Dataset content =
=-=-=

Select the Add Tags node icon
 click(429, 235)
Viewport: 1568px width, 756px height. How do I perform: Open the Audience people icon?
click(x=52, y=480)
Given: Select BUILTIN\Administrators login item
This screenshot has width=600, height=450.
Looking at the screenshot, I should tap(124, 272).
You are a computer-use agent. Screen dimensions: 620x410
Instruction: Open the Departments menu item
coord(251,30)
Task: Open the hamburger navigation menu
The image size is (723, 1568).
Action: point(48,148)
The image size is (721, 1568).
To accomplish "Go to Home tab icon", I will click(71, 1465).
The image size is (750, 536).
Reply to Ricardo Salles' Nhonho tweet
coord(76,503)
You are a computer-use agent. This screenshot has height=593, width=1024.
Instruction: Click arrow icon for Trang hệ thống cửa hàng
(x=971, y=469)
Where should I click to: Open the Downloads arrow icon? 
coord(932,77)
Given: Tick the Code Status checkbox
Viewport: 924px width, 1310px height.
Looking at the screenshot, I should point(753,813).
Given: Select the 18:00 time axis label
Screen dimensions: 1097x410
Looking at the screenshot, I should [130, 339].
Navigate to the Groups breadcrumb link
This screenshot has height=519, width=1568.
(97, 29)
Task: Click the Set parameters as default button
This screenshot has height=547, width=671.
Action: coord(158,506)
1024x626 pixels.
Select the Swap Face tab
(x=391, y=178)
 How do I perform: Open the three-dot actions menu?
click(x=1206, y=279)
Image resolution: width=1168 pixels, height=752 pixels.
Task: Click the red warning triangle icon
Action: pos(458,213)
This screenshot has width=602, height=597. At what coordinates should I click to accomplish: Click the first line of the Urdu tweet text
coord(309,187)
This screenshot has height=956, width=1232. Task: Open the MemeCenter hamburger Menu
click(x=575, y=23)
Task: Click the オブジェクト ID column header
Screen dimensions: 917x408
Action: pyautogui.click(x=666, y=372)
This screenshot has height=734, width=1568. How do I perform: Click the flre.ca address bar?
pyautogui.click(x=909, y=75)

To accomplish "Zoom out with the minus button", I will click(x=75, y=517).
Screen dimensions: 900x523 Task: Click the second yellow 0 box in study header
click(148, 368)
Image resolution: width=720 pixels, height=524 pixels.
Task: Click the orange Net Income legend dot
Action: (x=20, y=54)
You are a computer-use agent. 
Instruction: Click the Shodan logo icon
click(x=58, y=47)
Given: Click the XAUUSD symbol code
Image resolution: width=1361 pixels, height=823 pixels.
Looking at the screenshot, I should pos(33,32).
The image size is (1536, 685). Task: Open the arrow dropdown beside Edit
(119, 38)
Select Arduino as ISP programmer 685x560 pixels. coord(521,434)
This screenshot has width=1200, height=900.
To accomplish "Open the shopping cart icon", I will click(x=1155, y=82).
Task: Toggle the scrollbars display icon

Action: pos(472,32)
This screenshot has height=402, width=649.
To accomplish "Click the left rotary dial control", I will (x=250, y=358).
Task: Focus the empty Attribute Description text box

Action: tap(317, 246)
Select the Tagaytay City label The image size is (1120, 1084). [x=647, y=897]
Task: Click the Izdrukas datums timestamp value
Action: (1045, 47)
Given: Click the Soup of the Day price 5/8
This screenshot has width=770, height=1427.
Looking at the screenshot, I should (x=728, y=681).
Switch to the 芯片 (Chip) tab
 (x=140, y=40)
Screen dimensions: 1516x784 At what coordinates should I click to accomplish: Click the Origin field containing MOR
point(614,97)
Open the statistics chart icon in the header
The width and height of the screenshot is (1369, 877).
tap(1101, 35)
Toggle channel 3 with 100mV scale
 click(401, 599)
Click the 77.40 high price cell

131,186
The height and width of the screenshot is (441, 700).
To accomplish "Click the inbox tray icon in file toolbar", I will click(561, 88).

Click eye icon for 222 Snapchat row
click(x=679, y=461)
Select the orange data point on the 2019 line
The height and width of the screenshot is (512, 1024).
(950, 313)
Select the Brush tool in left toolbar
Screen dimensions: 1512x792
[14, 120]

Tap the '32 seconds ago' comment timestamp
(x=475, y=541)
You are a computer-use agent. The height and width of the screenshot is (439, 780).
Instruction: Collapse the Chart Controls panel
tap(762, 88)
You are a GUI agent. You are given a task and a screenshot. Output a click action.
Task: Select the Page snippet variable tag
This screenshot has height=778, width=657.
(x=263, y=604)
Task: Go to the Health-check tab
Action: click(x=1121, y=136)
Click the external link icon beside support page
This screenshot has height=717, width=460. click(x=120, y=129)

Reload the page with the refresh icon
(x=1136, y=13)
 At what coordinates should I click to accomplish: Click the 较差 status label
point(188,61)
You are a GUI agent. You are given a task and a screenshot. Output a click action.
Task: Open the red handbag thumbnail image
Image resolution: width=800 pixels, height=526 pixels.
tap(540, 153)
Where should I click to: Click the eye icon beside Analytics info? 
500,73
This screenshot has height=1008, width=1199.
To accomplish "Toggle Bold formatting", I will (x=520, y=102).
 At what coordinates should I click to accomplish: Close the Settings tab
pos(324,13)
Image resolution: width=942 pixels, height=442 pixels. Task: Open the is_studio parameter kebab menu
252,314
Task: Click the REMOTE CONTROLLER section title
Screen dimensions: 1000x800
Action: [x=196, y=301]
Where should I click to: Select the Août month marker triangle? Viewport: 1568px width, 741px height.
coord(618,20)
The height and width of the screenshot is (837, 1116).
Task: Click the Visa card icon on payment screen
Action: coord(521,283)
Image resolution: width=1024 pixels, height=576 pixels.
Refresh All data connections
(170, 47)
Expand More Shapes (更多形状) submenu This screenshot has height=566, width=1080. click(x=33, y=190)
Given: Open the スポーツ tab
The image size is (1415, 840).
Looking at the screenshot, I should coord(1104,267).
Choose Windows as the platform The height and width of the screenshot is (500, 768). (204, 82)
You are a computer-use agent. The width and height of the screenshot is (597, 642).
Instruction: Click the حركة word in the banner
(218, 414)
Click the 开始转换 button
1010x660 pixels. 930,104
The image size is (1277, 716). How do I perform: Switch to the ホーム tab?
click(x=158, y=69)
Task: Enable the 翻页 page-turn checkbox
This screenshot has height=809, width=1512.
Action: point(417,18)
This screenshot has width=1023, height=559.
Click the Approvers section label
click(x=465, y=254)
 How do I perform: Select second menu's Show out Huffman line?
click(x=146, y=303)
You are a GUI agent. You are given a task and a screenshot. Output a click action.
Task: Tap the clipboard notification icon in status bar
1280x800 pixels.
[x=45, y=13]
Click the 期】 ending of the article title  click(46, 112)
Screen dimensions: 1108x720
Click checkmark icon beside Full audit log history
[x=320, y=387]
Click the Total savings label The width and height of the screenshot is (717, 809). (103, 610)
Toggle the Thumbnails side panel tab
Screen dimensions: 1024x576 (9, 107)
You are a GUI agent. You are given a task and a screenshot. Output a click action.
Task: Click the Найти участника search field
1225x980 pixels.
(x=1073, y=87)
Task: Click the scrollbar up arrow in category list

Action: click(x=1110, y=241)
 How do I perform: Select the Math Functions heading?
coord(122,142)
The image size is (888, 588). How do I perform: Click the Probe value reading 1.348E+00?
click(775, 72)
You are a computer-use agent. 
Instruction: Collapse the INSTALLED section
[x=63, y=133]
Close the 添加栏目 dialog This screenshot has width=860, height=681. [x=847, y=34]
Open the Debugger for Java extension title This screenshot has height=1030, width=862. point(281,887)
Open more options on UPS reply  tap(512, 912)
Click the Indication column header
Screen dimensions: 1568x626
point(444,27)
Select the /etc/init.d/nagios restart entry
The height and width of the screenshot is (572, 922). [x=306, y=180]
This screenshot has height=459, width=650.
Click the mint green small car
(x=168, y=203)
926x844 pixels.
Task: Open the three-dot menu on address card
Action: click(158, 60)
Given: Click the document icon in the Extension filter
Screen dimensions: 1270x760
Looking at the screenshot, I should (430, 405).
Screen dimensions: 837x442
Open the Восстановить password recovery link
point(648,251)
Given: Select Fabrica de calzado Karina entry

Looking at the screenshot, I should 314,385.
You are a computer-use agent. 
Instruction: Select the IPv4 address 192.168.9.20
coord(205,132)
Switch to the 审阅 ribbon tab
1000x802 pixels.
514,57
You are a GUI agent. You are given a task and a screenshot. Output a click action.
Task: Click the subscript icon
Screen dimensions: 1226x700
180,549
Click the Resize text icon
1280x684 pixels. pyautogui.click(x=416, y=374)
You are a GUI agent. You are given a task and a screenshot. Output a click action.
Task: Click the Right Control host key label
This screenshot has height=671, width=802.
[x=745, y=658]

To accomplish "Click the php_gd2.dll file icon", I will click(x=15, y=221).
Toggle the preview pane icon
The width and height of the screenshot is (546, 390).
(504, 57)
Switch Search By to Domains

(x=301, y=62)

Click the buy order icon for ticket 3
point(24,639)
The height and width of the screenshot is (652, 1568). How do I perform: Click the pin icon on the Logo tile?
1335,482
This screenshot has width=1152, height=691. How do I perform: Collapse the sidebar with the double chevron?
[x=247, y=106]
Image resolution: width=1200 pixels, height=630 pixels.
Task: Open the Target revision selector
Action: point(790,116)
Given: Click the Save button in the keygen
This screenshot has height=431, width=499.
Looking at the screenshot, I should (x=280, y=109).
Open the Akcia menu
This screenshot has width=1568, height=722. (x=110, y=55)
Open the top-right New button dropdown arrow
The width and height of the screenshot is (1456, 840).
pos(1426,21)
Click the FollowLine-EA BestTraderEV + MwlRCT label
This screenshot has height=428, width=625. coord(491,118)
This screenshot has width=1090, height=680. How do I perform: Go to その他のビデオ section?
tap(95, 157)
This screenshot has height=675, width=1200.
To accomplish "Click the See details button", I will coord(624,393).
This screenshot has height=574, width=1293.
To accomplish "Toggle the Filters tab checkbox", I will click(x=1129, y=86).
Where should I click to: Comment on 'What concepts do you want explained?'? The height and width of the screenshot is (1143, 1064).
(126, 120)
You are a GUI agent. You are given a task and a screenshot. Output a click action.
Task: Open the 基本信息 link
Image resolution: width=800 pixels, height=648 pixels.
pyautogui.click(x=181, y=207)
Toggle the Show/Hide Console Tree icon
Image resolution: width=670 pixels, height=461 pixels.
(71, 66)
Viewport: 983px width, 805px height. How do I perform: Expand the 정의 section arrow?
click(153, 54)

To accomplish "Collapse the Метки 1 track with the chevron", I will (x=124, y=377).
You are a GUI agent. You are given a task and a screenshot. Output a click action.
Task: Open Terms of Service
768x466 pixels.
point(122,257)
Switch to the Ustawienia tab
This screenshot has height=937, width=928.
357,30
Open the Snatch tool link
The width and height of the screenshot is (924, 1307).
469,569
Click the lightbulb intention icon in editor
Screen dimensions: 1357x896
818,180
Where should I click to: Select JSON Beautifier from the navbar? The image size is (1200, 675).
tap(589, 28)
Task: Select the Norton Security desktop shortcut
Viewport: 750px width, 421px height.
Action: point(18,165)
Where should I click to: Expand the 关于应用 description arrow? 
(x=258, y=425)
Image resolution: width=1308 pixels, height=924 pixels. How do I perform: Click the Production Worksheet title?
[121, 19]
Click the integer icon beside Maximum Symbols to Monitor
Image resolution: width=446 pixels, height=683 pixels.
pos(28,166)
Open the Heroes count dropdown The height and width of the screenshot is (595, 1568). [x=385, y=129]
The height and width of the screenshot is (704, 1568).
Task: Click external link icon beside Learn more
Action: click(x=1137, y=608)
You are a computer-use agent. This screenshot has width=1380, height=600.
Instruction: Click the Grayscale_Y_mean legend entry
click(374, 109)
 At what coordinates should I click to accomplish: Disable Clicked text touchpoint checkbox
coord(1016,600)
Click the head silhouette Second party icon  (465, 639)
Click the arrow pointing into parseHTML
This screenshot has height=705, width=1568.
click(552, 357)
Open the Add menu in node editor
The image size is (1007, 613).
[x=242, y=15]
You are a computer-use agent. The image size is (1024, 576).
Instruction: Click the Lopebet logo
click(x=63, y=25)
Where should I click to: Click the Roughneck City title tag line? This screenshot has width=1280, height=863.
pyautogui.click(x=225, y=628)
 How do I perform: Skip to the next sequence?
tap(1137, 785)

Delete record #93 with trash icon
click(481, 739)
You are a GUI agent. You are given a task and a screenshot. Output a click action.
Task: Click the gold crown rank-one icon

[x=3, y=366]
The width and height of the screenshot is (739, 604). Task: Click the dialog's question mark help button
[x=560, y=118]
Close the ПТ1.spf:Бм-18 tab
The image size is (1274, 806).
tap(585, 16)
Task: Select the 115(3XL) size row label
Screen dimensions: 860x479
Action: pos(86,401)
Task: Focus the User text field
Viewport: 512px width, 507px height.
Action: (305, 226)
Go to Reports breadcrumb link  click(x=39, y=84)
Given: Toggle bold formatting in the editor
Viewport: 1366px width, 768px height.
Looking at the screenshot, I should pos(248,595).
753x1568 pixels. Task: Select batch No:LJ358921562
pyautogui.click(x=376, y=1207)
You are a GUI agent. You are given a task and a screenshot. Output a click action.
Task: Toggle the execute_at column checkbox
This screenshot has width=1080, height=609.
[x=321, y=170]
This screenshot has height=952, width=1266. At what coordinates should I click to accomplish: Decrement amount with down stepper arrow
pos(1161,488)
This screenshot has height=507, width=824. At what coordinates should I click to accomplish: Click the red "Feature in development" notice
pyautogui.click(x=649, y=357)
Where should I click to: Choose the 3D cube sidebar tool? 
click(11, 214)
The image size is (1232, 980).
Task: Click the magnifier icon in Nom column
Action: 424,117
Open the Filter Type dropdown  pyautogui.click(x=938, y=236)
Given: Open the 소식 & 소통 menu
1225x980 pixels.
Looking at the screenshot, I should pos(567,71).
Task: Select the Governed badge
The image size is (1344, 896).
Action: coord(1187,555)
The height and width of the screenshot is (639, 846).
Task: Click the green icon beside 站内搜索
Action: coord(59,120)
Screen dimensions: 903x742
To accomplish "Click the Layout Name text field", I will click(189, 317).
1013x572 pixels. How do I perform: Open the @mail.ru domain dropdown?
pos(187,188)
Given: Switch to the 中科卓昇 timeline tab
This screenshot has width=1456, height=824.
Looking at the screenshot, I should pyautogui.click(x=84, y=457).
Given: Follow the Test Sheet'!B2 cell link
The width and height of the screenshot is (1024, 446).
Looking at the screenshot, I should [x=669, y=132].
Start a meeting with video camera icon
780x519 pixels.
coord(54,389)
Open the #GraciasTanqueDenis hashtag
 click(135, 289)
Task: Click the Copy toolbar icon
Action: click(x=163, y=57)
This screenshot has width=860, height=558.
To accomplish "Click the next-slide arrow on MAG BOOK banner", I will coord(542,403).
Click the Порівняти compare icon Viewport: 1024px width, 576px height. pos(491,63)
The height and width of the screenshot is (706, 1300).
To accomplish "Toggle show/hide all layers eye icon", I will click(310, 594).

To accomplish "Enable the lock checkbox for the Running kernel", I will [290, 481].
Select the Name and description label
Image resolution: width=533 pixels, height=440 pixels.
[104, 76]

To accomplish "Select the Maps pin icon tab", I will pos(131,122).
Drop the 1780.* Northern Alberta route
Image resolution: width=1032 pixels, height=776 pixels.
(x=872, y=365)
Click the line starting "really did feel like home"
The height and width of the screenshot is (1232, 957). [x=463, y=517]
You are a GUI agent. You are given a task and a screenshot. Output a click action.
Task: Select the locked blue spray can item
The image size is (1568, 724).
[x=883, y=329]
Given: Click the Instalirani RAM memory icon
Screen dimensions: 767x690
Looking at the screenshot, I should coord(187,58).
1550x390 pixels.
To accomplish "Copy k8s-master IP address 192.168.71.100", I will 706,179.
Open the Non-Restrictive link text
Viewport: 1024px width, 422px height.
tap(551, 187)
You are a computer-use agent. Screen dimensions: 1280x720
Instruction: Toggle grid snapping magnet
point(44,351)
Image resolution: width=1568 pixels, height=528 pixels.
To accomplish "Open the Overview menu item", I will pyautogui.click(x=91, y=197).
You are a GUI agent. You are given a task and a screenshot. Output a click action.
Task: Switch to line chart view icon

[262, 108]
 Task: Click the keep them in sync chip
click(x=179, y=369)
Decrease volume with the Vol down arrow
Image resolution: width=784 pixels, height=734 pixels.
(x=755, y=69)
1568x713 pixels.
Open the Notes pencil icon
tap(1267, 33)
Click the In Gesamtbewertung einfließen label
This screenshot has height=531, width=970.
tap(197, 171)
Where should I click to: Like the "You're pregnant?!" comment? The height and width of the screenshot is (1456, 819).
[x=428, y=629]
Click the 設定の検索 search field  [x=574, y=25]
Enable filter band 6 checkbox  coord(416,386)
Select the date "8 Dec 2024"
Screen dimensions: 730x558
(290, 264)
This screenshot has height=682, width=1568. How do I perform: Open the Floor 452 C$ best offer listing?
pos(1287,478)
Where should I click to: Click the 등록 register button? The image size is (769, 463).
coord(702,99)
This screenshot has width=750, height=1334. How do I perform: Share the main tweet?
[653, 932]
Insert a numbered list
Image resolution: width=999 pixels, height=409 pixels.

=-=-=

Look over the material above and report each line holding "formatting".

To accomplish "Toggle Bold formatting", I will (x=520, y=102).
Given: Toggle bold formatting in the editor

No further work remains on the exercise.